We don't want leaders

Disclosure: I am not a member of some "tea party", nor do I play with dollies.  I don't wave the American Flag every Fourth Of July (a wholly owned subsidiary of PepsiCo).  I don't attend Klan rallies, and I don't dress up in camofluage and run around the woods yelling "Wolverines!"  I am not what you think I am, nor what some might want me to be.
 
I did not vote for Obama.  I did not vote for McCain.  I won't vote for Palin.
 
Which is ironic because I am constantly told from media sources of a variety of stripes that Sarah Palin is the Leader of the Tea Party Movement (a wholly owned subsidiary of Coca-Cola, Inc).  How about... no.
 
I sometimes call myself a neo-marxist, as in Groucho: I won't join any club that would have me as a member.  I'm sure it's a real nice party, all six hundred of you and none of the millions of people who are going to change this country, but we decided to skip your little debutante's ball.  Hope it turns out great for you.  A party is probably exactly what you need right now, as you've had a very rough time "leading" us, and it's only going to get worse.
 
Before it, unlike a shape-shifting reptilian, was blatantly edited to excise any difficult passages (original quote is available at ~1:34:30 in today's Baloney Salad, secret ingredient peanuts), this Washington Post article mentioned something akin to...
 
...a series of broad principles that local tea parties largely embrace: fiscal conservativism and a strict upholding of the Constitution.
 
As I commented in the show, the *only* thing these "leaders" can agree upon is, frankly: Ron Paul is right.  Hey that's just brilliant.  You're so far ahead of the curve.  You're, like, the leaderiest leaders that ever lead.  Guide us to the promised land of endless caribou steaks and a no-nonsense solution to the lower races, like the good ole days.
 
And for your desert?  How about a 55-gallon drum of Shut The Fuck Up
 
We don't want "leaders" - we are leaders.  That is why we are ahead of you, and you are behind us.  We're faster than you.  Or more accurately, we are doing what we want, and you don't like that because then we are not doing what you want.
 
Why won't we do what you tell us to do?
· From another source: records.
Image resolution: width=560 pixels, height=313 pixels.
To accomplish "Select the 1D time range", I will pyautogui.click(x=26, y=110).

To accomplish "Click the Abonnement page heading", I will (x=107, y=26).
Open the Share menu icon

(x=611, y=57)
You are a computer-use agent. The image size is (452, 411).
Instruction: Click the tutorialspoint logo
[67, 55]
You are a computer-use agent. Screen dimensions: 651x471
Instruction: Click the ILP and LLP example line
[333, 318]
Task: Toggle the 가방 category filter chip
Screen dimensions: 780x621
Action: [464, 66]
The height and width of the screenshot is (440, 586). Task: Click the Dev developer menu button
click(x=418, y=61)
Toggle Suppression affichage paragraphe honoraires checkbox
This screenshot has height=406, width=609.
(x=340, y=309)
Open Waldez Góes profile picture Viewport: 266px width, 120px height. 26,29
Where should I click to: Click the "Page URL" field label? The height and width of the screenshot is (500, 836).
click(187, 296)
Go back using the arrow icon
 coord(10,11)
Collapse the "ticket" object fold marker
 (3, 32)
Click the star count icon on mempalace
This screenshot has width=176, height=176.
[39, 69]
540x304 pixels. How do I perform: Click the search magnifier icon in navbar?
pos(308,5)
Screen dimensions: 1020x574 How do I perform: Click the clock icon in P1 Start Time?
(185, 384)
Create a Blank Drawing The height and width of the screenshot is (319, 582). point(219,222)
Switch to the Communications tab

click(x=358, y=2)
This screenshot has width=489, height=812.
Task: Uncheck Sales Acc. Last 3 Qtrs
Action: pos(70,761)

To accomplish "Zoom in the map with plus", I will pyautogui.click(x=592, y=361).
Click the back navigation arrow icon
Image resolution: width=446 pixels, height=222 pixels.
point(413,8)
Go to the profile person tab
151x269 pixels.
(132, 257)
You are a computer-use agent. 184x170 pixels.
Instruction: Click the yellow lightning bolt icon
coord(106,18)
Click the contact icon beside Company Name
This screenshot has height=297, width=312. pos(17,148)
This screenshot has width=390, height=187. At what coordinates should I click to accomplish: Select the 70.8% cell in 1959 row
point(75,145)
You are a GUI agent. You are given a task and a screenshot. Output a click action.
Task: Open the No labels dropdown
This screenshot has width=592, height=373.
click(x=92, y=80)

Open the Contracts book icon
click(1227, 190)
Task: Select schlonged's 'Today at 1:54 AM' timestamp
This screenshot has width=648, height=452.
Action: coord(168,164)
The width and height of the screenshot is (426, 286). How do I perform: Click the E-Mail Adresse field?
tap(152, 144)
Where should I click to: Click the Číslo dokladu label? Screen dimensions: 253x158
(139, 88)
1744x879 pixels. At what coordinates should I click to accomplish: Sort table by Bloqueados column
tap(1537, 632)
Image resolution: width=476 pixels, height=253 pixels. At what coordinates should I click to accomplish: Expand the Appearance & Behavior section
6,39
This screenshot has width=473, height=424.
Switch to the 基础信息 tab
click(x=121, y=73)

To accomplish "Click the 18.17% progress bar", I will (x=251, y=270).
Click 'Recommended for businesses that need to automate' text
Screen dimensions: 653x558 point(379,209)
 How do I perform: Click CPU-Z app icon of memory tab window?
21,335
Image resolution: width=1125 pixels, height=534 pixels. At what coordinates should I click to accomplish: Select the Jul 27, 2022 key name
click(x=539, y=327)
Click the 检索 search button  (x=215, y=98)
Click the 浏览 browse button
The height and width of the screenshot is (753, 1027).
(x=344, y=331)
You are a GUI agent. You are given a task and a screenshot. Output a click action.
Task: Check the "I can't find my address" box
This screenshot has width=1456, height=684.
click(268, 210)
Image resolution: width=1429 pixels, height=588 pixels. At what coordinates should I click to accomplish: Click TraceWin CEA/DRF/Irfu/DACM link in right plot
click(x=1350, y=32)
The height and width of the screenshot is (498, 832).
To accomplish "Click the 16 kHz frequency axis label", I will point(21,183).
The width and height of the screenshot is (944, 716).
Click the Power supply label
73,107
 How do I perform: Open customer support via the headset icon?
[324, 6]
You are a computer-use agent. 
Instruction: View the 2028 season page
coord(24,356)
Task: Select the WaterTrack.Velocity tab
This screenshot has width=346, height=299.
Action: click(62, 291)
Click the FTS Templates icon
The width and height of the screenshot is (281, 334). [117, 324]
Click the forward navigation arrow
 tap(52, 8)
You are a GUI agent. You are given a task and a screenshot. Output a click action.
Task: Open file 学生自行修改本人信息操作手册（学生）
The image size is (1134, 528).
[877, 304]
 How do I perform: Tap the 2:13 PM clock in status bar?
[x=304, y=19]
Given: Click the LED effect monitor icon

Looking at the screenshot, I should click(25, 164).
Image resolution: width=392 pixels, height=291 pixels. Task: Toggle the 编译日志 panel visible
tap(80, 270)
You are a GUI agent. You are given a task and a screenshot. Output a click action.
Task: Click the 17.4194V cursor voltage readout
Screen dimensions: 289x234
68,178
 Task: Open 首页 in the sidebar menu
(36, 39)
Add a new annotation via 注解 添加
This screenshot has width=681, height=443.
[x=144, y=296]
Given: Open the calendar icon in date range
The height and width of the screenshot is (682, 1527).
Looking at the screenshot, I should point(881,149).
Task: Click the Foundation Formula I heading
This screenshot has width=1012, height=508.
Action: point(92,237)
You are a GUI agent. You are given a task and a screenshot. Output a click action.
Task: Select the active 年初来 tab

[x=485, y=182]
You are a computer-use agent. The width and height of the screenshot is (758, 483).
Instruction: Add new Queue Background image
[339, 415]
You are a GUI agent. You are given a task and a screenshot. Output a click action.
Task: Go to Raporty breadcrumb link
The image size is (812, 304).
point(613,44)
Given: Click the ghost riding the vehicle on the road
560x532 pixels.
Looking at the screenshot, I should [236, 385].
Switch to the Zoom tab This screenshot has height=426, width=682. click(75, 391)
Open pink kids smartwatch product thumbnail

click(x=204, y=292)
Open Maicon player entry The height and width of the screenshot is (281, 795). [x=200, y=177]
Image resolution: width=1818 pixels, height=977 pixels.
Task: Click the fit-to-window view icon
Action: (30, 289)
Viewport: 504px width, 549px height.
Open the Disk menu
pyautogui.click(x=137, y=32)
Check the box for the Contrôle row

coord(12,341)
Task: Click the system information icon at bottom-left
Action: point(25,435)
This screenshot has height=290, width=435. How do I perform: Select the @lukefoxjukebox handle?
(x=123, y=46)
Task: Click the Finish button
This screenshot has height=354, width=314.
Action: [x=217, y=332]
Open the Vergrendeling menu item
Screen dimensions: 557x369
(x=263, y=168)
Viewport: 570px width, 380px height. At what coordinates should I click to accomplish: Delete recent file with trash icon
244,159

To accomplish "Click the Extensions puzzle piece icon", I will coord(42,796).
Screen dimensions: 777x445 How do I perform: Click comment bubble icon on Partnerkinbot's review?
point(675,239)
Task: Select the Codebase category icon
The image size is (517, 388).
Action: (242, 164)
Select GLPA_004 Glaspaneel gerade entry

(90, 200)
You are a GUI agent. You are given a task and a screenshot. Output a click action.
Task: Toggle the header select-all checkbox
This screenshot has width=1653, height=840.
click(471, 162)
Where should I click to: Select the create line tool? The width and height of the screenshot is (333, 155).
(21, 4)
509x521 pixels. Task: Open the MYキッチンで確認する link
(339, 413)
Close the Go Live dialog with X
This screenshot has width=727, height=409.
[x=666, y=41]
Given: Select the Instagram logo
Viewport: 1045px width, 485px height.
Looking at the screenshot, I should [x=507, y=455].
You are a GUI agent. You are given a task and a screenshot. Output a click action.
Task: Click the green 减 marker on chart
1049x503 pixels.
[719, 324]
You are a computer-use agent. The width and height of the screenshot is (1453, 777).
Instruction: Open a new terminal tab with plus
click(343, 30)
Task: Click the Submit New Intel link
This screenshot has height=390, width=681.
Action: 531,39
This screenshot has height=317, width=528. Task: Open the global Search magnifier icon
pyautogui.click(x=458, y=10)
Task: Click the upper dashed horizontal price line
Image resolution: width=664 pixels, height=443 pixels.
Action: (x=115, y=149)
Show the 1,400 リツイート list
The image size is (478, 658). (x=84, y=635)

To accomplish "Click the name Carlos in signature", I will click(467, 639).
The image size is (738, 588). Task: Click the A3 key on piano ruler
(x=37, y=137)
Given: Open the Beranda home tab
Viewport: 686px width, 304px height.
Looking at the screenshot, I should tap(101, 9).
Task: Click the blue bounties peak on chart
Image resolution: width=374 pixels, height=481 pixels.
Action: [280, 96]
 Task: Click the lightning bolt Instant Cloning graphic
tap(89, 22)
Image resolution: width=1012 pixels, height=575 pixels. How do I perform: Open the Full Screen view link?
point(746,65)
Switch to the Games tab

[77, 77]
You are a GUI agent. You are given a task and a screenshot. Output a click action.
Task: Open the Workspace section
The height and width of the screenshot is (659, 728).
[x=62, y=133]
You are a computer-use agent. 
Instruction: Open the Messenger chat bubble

Why won't we let you lead us?
 
Tough schnookies.  You're anachronisms, dinosaurs, perpetuators of a flawed system is why.  You're, as the kids say, useless.  We know more about politics/history/reality than you do, and we make up our own minds about what is right.  Your worldview is distorted by greed and lust, as well as several other sins, we suspect.  We suspect.  We know politicians lie, so we're not letting you lie to us.
 
Tom Tancredo leads nothing lol.  If she has a time machine, Sarah Palin should travel back in time and vie to oust Miss Teen South Carolina in the state race.  Sarah may have at least seen a map at some point, though I wouldn't bet metal on it.
 
Like Christ, but so unlike your Tancredo Christians, I forgive you for being utter fools.  We'll just point and laugh at you, because you are funny... in a sad way.  But that's all you get, other than a one small nugget of truth I'll give you as a hint, a glimpse of the truth you don't yet understand.
 
Humanity is finally growing up.  All over the world we're putting down our dollies, and the frilly dresses and shiny uniforms of your make-believe social strata are just that: make believe.  The Federal government is formed by the Constitution and stricly limited therein.  Your entire claim rests on our agreement to pay you.  It's not "taxed enough already", because it's not a joint account and we aren't married.  We have the right to reform you, because we made and can unmake you.  You don't get a choice.  Insomuch as any humans anywhere can form contracts (though I question the need to) you're going to adhere to ours with you or we're terminating it, yelling fraud and demanding compensation all the way.  We write the job description, and we decide to fire our employees when they misbehave.
 
We don't need leaders, by which you mean rulers.  Sorry, no sale.  Go suck a lemon.
 
When the 600 people foolish enough to spend what used to be a lot of money to watch a cinderblock speak nonsense - I mean: who attend "tea parties" - realize that they are the laughing stocks of the "movement", well... it's gonna be a hoot.  They put in all that effort to promote themselves higher up the ladder of an absurd ponzi scheme, only to realize there's no grass beneath their feet, no backs to claw, no pockets to pick.
 
You still play with dollies?  Shark jumped, chumps.